==== DATA RECORDS ====

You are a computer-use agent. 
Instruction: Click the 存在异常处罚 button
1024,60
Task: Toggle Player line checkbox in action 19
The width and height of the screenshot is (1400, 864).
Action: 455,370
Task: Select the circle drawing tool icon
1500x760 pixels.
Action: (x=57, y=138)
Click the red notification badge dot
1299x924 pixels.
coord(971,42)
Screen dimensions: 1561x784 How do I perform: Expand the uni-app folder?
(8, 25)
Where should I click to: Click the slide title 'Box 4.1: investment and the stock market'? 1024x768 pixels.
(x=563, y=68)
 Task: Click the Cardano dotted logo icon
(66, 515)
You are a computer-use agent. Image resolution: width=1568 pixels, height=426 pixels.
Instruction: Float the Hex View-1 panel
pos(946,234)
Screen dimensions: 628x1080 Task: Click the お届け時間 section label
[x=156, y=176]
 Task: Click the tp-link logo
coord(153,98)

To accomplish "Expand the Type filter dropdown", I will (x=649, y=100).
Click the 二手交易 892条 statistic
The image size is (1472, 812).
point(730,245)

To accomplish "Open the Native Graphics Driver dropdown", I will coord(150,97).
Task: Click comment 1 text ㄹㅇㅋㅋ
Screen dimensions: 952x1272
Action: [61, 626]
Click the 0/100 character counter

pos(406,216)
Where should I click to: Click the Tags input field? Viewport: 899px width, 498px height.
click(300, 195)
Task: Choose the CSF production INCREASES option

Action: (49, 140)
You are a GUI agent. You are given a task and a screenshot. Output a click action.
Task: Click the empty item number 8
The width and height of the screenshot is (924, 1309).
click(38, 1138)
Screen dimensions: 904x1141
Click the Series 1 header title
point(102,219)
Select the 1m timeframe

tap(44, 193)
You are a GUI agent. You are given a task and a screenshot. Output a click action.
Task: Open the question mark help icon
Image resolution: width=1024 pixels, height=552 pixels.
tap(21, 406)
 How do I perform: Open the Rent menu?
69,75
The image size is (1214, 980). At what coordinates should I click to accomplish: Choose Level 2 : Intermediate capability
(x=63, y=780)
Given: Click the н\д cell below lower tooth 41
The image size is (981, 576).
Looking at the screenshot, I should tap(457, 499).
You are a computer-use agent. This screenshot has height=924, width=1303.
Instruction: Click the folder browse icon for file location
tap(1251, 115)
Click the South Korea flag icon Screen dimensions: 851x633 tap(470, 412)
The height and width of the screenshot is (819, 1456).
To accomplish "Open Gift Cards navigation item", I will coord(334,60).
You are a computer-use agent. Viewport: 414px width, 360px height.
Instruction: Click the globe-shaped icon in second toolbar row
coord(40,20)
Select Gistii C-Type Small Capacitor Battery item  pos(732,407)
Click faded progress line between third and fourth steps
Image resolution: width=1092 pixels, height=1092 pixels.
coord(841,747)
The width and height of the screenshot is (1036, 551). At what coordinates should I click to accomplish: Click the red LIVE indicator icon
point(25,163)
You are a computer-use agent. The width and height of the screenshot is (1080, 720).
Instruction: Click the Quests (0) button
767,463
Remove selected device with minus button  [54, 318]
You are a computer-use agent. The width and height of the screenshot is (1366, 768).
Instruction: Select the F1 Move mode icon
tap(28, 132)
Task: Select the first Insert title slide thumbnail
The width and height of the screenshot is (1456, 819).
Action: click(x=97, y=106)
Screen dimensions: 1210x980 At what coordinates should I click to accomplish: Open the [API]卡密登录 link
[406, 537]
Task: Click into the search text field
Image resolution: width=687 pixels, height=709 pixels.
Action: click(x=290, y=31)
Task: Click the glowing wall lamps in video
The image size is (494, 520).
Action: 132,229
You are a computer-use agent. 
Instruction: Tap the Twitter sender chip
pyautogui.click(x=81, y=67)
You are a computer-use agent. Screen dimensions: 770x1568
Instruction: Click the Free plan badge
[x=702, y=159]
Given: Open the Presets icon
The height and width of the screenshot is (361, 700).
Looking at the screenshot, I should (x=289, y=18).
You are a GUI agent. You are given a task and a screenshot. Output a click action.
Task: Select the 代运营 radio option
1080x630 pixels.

====

__THE EXERCISE__:
Give the records again from the line that contains "Task: Click the glowing wall lamps in video" through the line that contains "[x=702, y=159]", inclusive, with "Twitter" replaced by "Email" and everything else unchanged.

__WRITTEN SOLUTION__:
Task: Click the glowing wall lamps in video
The image size is (494, 520).
Action: 132,229
You are a computer-use agent. 
Instruction: Tap the Email sender chip
pyautogui.click(x=81, y=67)
You are a computer-use agent. Screen dimensions: 770x1568
Instruction: Click the Free plan badge
[x=702, y=159]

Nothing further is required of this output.